GIVEN DATA:
◆ ◆ ◆ ◆ ◆

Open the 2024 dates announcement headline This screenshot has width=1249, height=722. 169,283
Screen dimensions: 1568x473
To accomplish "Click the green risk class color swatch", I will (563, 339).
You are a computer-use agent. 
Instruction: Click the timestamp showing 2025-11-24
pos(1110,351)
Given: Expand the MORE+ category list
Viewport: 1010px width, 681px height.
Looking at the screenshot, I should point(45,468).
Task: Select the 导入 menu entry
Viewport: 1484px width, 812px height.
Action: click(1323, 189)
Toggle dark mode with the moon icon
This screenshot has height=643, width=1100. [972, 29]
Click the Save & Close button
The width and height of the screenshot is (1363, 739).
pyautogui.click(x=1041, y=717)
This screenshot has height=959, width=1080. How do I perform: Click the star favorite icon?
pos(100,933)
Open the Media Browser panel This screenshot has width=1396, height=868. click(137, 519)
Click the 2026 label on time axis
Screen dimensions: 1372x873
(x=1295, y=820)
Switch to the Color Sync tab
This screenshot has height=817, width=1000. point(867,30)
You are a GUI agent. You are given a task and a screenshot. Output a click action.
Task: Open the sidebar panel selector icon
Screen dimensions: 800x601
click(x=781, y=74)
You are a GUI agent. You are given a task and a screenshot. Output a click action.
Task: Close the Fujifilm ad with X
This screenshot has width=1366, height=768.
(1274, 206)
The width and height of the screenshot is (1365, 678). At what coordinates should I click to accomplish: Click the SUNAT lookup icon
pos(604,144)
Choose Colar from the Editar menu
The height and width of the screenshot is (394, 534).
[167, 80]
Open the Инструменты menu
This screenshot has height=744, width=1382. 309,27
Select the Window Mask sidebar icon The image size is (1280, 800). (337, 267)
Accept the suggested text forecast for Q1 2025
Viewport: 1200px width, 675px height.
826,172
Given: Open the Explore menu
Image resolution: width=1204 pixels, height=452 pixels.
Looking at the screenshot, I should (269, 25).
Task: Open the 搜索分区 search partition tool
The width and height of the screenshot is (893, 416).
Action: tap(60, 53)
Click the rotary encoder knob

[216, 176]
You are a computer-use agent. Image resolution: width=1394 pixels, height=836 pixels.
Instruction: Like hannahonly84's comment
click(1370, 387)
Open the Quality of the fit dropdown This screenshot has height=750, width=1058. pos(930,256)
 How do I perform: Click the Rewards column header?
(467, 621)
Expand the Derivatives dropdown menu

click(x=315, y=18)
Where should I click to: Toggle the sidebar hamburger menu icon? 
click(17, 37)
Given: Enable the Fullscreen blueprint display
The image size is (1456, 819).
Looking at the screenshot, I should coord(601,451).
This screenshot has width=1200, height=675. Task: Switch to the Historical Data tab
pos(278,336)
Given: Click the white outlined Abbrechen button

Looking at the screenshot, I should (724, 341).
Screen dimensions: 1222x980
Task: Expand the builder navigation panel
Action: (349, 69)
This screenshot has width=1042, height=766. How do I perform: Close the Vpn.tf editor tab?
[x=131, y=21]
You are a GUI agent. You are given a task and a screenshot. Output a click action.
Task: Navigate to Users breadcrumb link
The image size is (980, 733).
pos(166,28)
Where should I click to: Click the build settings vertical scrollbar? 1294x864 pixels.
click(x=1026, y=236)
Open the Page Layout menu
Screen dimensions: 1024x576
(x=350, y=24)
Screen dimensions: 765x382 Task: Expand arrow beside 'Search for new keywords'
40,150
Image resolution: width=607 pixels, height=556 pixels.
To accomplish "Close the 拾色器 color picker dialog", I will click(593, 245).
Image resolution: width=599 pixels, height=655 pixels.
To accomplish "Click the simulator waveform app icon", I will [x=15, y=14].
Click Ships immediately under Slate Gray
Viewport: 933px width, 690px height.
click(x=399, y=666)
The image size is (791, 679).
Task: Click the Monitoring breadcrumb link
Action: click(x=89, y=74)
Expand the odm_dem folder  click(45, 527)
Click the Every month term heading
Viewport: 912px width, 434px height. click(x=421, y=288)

◆ ◆ ◆ ◆ ◆

Please say how many lines above contain "will", number only.

3